#### POLECENIE DO WYKONANIA:
Przepisz wiernie fragment tekstu o wystąpieniu Nebenzii, zaczynając od słów „- Wielokrotnie zwracaliśmy” i kończąc na słowach „terenie separatystycznych republik.”.

#### TEKST DO PRZECZYTANIA:
Nebenzia przypominał, że Doniecka i Ługańska Republiki Ludowe ogłosiły niepodległość już w 2014 roku. - Ale my uznaliśmy je teraz, pomimo wysokiego poziomu poparcia dla obu republik w rosyjskim społeczeństwie od samego początku - mówił.
Rosyjski dyplomata przekonywał, że Rosja zdecydowała się obecnie uznać niepodległość republik, aby "chronić ich mieszkańców".
Nebenzia zarzucił Ukrainie, że ta "przemawiała do swoich obywateli na wschodzie językiem armat i strzałów, groźbami i ostrzałami".
- Wielokrotnie zwracaliśmy się do Kijowa, aby ten uwzględnił aspiracje mieszkańców Donbasu i rosyjskojęzycznych mieszkańców kraju, którzy chcieli poszanowania ich uprawnionego pragnienia do posługiwania się ojczystym językiem i uczenia dzieci w tym języku - kontynuował.
Czytaj więcej
Na mocy porozumień podpisanych przez Rosję z Doniecką i Ługańską Republiką Ludową, strona rosyjska może obecnie zbudować bazy wojskowe na terenie separatystycznych republik.

#### PRZEKAZANE WIERSZE:
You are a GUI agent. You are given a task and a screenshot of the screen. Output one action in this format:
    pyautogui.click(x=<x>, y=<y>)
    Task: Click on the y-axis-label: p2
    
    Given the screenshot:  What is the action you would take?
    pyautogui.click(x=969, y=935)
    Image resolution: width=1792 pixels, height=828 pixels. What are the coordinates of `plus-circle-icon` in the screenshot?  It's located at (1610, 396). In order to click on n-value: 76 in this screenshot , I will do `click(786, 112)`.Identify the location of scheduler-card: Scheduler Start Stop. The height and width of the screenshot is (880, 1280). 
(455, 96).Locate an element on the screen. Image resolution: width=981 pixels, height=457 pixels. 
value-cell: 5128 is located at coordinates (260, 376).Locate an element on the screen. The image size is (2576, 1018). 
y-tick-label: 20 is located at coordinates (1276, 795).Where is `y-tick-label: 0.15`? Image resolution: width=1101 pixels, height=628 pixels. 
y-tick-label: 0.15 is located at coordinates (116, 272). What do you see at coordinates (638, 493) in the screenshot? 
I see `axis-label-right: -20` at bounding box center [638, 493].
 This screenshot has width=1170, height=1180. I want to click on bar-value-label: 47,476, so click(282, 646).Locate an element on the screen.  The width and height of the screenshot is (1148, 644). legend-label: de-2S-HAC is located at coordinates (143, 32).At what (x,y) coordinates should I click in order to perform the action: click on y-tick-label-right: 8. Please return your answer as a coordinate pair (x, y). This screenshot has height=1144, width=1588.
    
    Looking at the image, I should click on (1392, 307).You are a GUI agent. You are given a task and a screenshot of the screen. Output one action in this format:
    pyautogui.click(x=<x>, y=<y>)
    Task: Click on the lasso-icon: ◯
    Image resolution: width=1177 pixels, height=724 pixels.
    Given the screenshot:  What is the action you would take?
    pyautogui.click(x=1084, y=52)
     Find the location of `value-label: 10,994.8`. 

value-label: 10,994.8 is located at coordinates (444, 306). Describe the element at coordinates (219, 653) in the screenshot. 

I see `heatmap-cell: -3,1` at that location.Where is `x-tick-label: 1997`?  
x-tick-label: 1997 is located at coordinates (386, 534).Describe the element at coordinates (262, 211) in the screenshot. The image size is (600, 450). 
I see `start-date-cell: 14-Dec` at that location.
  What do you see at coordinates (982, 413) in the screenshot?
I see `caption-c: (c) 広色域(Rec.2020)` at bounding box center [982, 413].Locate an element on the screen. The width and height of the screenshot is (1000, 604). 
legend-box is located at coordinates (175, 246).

#### ROZWIĄZANIE ĆWICZENIA:
- Wielokrotnie zwracaliśmy się do Kijowa, aby ten uwzględnił aspiracje mieszkańców Donbasu i rosyjskojęzycznych mieszkańców kraju, którzy chcieli poszanowania ich uprawnionego pragnienia do posługiwania się ojczystym językiem i uczenia dzieci w tym języku - kontynuował.
Czytaj więcej
Na mocy porozumień podpisanych przez Rosję z Doniecką i Ługańską Republiką Ludową, strona rosyjska może obecnie zbudować bazy wojskowe na terenie separatystycznych republik.